#### [GIVEN EXERCISE]
Please arrange the entries from the line containing "The height and width of the screenshot is (399, 738)." through the line containing "Click the red", inclusive, as a numbered list with blank lines left out.

# START OF RAW RECORDS

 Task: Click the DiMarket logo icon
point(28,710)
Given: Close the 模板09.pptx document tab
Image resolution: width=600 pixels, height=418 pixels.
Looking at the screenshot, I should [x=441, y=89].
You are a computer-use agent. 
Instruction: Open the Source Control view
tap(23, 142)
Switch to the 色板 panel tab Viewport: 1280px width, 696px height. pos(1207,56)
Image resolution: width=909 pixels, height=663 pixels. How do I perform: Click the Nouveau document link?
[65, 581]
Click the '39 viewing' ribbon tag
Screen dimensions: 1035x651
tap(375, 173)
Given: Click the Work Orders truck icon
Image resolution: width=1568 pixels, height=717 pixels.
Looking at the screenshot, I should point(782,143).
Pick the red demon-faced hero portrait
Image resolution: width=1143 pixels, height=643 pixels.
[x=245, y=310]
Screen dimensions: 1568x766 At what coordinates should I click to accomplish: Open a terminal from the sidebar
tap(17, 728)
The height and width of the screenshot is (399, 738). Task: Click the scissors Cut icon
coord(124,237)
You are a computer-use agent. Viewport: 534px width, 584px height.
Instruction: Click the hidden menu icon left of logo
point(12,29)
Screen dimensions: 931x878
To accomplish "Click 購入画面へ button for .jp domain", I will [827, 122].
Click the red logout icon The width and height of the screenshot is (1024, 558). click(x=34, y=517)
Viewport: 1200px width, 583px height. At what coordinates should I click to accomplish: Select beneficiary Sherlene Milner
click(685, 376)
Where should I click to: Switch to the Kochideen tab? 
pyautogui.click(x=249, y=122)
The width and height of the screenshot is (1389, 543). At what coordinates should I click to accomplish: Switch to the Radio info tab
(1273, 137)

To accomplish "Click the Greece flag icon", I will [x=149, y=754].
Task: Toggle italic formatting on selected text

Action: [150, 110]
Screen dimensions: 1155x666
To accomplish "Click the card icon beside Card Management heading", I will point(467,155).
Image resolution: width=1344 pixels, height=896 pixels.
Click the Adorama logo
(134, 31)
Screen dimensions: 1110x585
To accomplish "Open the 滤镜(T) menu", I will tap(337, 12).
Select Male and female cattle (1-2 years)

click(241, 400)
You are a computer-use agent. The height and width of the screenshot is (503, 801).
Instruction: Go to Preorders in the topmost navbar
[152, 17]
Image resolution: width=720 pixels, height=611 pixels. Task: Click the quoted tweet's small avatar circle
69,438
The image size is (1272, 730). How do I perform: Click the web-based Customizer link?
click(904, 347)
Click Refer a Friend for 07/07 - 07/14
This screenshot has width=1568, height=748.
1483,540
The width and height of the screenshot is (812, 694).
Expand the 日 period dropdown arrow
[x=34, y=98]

# END OF RAW RECORDS

#### [SOLUTION]
1. The height and width of the screenshot is (399, 738). Task: Click the scissors Cut icon
2. coord(124,237)
3. You are a computer-use agent. Viewport: 534px width, 584px height.
4. Instruction: Click the hidden menu icon left of logo
5. point(12,29)
6. Screen dimensions: 931x878
7. To accomplish "Click 購入画面へ button for .jp domain", I will [827, 122].
8. Click the red logout icon The width and height of the screenshot is (1024, 558). click(x=34, y=517)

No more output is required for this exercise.